● ASSIGNMENT:
This exercise asks for the records to be retyped exactly as they read.

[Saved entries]

+===+

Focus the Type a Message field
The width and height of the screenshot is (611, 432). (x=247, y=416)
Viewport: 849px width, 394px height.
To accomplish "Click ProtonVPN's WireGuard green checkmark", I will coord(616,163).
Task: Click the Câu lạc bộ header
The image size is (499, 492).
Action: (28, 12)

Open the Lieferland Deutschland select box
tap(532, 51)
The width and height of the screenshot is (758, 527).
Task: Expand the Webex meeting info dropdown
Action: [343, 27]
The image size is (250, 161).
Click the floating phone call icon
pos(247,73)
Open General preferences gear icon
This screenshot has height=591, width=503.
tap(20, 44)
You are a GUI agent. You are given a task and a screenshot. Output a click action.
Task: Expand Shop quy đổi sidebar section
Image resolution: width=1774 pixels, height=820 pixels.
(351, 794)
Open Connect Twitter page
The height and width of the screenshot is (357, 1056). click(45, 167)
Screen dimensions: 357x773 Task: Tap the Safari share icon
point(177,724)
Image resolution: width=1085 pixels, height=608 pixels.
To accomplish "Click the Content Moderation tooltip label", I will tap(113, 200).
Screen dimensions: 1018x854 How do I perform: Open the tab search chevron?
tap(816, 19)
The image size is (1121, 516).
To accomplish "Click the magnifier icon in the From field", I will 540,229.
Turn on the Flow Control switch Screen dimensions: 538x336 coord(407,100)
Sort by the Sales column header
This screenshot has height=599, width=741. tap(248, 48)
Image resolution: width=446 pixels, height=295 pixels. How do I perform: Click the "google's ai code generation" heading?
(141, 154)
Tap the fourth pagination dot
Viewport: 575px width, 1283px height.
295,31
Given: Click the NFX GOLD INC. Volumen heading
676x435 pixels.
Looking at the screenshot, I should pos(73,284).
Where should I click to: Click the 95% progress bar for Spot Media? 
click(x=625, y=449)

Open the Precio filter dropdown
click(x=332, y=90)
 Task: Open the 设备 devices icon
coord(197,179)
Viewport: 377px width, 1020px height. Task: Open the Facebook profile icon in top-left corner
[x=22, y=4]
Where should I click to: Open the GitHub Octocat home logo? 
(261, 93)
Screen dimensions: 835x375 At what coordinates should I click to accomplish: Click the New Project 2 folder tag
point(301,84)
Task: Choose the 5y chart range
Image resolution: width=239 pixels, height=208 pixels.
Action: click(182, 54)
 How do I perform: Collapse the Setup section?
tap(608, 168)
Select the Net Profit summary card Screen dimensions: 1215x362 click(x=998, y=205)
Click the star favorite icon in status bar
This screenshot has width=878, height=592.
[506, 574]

+===+

● RESPONSE TO THIS EXERCISE:
Focus the Type a Message field
The width and height of the screenshot is (611, 432). (x=247, y=416)
Viewport: 849px width, 394px height.
To accomplish "Click ProtonVPN's WireGuard green checkmark", I will coord(616,163).
Task: Click the Câu lạc bộ header
The image size is (499, 492).
Action: (28, 12)

Open the Lieferland Deutschland select box
tap(532, 51)
The width and height of the screenshot is (758, 527).
Task: Expand the Webex meeting info dropdown
Action: [343, 27]
The image size is (250, 161).
Click the floating phone call icon
pos(247,73)
Open General preferences gear icon
This screenshot has height=591, width=503.
tap(20, 44)
You are a GUI agent. You are given a task and a screenshot. Output a click action.
Task: Expand Shop quy đổi sidebar section
Image resolution: width=1774 pixels, height=820 pixels.
(351, 794)
Open Connect Twitter page
The height and width of the screenshot is (357, 1056). click(45, 167)
Screen dimensions: 357x773 Task: Tap the Safari share icon
point(177,724)
Image resolution: width=1085 pixels, height=608 pixels.
To accomplish "Click the Content Moderation tooltip label", I will tap(113, 200).
Screen dimensions: 1018x854 How do I perform: Open the tab search chevron?
tap(816, 19)
The image size is (1121, 516).
To accomplish "Click the magnifier icon in the From field", I will 540,229.
Turn on the Flow Control switch Screen dimensions: 538x336 coord(407,100)
Sort by the Sales column header
This screenshot has height=599, width=741. tap(248, 48)
Image resolution: width=446 pixels, height=295 pixels. How do I perform: Click the "google's ai code generation" heading?
(141, 154)
Tap the fourth pagination dot
Viewport: 575px width, 1283px height.
295,31
Given: Click the NFX GOLD INC. Volumen heading
676x435 pixels.
Looking at the screenshot, I should pos(73,284).
Where should I click to: Click the 95% progress bar for Spot Media? 
click(x=625, y=449)

Open the Precio filter dropdown
click(x=332, y=90)
 Task: Open the 设备 devices icon
coord(197,179)
Viewport: 377px width, 1020px height. Task: Open the Facebook profile icon in top-left corner
[x=22, y=4]
Where should I click to: Open the GitHub Octocat home logo? 
(261, 93)
Screen dimensions: 835x375 At what coordinates should I click to accomplish: Click the New Project 2 folder tag
point(301,84)
Task: Choose the 5y chart range
Image resolution: width=239 pixels, height=208 pixels.
Action: click(182, 54)
 How do I perform: Collapse the Setup section?
tap(608, 168)
Select the Net Profit summary card Screen dimensions: 1215x362 click(x=998, y=205)
Click the star favorite icon in status bar
This screenshot has width=878, height=592.
[506, 574]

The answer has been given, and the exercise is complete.